= Exercise =
Change "screenshot" to "image" in everything from the start of the listing down to the line containing "will [x=870, y=553].", and leave all else as it is.

(Collected data)
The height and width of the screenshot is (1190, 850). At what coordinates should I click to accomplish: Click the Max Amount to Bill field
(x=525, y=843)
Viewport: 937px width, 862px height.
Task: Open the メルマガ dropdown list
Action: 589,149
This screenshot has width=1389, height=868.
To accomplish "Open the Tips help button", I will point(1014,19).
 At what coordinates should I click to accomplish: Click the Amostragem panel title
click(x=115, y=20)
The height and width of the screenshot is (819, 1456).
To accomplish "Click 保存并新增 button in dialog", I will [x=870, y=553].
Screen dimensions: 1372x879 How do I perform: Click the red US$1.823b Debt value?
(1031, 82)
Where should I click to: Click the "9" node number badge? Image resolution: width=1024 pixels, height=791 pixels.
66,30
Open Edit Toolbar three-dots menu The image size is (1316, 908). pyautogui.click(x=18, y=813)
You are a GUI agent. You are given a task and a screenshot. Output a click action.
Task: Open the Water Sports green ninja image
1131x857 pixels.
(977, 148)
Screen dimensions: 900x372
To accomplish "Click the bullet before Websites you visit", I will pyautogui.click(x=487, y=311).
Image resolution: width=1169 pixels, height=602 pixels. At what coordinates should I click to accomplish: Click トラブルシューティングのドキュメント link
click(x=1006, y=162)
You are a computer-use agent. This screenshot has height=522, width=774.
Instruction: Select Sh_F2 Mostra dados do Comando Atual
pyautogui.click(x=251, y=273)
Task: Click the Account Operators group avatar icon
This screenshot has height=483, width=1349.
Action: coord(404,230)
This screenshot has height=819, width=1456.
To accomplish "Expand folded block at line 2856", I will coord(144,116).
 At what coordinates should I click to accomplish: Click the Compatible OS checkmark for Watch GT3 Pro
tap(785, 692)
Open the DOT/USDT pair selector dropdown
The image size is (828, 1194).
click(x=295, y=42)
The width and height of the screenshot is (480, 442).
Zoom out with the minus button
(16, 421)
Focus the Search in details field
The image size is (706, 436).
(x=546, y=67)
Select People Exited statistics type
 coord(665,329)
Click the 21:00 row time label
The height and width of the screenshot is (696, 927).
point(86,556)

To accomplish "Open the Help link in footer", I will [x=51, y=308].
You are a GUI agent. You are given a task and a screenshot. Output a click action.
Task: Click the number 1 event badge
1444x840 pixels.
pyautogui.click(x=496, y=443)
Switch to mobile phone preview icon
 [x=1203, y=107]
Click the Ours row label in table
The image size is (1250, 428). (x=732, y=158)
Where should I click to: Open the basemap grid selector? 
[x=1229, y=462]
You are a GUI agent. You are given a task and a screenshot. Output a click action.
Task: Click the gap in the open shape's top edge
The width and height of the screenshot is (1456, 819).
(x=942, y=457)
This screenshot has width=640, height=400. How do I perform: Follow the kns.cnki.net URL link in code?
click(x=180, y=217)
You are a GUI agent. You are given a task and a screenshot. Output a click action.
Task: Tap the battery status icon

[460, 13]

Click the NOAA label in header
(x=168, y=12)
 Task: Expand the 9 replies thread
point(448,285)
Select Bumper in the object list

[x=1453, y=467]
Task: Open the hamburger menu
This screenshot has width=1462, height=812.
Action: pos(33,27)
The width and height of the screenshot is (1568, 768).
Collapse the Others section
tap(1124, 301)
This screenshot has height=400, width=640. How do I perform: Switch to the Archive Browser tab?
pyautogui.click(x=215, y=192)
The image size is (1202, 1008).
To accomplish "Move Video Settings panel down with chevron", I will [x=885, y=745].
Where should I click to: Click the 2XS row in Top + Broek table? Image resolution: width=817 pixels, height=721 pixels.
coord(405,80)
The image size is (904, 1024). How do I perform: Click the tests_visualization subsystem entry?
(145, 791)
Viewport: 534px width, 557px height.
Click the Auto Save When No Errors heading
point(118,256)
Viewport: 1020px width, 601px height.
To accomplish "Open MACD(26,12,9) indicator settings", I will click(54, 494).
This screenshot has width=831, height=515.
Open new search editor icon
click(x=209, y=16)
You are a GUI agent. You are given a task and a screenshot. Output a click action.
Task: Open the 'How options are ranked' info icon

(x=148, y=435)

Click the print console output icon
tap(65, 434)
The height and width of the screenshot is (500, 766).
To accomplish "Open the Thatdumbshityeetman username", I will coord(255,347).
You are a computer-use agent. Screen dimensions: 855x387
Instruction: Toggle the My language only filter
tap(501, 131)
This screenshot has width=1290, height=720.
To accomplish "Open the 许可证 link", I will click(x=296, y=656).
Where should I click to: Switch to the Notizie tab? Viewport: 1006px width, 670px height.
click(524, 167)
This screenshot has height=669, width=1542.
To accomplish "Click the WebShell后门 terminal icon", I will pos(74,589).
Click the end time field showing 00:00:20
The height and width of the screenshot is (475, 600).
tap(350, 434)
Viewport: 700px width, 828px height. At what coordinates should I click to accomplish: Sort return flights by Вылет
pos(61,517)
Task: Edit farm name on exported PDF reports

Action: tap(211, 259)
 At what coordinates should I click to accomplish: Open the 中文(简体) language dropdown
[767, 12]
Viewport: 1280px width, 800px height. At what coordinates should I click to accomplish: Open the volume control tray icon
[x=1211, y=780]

= Answer to this task =
The height and width of the image is (1190, 850). At what coordinates should I click to accomplish: Click the Max Amount to Bill field
(x=525, y=843)
Viewport: 937px width, 862px height.
Task: Open the メルマガ dropdown list
Action: 589,149
This image has width=1389, height=868.
To accomplish "Open the Tips help button", I will point(1014,19).
 At what coordinates should I click to accomplish: Click the Amostragem panel title
click(x=115, y=20)
The height and width of the image is (819, 1456).
To accomplish "Click 保存并新增 button in dialog", I will [x=870, y=553].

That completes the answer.